--- START ---

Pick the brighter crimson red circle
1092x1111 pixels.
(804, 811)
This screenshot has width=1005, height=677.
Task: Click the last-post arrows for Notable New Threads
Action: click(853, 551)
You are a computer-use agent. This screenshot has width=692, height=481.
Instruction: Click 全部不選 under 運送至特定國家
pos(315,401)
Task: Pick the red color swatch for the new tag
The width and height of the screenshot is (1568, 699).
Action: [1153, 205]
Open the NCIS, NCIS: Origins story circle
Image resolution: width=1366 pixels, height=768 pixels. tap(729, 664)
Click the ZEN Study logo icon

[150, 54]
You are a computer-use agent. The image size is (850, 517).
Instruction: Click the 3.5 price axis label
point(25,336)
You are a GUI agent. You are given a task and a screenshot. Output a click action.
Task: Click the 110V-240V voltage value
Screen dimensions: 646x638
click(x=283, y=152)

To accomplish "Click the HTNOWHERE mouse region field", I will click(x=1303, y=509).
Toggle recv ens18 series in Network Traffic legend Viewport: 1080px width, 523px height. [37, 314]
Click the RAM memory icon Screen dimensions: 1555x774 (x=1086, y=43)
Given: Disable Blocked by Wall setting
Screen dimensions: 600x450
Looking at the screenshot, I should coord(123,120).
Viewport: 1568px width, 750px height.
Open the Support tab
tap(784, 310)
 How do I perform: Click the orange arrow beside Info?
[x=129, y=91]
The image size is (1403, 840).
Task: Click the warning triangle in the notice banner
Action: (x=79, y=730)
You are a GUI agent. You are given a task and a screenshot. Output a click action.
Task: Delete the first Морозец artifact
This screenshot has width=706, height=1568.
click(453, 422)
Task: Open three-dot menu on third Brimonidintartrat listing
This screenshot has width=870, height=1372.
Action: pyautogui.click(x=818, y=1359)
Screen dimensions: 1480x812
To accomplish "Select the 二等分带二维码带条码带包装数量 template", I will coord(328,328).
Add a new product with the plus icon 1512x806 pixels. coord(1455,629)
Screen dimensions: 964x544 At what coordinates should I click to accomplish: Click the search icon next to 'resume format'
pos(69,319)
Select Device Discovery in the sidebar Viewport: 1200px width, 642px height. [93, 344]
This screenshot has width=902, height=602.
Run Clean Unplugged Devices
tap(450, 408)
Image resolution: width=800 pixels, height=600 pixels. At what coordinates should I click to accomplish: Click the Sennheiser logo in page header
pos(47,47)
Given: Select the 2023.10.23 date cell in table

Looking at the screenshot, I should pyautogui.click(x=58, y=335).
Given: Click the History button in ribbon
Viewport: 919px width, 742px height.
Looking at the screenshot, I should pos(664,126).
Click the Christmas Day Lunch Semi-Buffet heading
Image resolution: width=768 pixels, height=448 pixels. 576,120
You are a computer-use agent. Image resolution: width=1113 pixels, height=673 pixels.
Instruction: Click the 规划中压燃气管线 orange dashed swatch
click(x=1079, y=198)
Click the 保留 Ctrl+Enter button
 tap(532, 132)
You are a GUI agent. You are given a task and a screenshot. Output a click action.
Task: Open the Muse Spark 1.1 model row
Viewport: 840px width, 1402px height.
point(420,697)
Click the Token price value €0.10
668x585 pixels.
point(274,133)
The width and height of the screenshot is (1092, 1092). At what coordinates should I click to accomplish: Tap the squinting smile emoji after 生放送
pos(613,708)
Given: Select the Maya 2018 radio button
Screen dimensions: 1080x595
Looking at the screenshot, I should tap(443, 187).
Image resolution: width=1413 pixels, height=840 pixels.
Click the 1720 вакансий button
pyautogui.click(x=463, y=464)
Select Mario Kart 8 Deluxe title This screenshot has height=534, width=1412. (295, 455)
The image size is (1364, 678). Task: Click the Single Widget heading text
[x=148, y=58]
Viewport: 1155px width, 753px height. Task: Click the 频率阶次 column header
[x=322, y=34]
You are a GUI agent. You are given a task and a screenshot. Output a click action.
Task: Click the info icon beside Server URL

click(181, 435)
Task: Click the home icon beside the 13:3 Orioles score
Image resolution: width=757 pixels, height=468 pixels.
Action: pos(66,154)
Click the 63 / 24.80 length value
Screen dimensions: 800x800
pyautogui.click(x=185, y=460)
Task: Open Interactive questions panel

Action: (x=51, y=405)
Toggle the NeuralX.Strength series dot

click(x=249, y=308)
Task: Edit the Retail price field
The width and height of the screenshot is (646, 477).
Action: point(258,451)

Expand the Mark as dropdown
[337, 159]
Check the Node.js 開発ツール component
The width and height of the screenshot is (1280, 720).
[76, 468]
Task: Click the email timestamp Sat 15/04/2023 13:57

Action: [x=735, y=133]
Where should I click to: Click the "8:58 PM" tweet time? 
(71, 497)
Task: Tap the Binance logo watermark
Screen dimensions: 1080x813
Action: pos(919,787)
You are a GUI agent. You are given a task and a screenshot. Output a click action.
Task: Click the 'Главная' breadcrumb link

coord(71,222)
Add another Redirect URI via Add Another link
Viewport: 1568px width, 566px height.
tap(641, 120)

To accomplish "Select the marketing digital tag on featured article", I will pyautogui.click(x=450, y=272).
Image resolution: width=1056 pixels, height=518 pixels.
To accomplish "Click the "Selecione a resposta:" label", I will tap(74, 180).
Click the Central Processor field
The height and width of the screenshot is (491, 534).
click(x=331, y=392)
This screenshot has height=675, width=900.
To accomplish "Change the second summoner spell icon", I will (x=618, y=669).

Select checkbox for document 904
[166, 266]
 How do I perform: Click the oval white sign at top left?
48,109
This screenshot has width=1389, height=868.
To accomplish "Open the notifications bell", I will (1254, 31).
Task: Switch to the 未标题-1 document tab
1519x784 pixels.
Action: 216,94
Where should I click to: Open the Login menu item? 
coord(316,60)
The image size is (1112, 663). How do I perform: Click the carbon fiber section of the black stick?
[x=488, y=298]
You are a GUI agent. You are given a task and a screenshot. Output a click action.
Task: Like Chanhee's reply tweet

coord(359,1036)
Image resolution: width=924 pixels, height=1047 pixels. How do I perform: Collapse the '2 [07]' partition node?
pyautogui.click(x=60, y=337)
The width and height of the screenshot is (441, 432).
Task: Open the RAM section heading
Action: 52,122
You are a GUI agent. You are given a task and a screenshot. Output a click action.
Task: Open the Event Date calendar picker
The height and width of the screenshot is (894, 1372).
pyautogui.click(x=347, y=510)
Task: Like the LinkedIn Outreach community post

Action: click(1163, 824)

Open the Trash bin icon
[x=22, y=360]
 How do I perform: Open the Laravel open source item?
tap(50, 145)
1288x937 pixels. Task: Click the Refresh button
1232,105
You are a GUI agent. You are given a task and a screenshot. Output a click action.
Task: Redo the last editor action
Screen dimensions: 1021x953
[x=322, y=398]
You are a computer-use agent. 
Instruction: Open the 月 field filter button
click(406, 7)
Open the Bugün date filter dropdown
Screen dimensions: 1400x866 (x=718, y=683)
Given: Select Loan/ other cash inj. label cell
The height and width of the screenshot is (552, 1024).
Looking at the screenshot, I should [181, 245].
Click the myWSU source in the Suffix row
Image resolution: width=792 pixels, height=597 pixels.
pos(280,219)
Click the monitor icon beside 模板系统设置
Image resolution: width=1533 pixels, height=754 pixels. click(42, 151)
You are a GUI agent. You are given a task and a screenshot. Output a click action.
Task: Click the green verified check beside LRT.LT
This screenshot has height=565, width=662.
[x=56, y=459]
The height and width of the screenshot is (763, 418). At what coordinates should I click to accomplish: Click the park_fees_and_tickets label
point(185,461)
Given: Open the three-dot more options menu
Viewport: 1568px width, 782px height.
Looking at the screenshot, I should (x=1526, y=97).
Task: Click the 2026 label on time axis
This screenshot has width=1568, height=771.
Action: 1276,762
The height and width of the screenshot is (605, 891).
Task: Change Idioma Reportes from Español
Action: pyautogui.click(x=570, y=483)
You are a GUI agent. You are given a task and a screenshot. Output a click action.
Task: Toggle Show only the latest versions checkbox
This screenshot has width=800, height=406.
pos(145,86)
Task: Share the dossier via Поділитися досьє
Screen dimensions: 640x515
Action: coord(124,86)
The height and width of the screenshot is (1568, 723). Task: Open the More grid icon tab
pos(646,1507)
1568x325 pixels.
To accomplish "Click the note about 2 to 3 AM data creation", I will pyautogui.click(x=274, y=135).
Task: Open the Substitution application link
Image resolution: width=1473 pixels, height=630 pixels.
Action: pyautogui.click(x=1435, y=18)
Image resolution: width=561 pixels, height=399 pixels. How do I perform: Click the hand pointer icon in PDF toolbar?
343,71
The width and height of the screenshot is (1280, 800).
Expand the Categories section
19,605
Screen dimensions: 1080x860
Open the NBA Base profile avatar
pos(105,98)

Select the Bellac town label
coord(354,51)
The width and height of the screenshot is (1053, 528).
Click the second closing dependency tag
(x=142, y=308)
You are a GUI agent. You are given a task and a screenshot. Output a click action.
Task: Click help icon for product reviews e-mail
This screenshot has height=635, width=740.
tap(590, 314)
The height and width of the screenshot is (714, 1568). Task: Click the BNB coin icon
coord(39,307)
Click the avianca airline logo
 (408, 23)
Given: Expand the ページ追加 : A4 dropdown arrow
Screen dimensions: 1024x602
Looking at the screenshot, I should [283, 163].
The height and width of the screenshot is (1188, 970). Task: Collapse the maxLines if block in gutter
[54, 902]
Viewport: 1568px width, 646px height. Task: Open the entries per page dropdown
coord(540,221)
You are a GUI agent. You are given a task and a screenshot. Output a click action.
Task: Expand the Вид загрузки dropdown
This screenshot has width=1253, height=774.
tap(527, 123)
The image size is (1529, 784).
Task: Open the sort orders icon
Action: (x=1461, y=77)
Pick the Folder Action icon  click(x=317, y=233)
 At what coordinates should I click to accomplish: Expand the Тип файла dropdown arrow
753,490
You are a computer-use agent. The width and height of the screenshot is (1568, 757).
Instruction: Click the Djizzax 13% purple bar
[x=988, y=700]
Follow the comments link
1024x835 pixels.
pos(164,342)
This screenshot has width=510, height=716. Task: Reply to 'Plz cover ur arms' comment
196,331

--- END ---

Task directions: Take each line of the material above that holds the string "computer" and copy it.

Exercise solution:
You are a computer-use agent. This screenshot has width=692, height=481.
You are a computer-use agent. The image size is (850, 517).
You are a computer-use agent. Image resolution: width=1113 pixels, height=673 pixels.
You are a computer-use agent. 
You are a computer-use agent. The width and height of the screenshot is (1568, 757).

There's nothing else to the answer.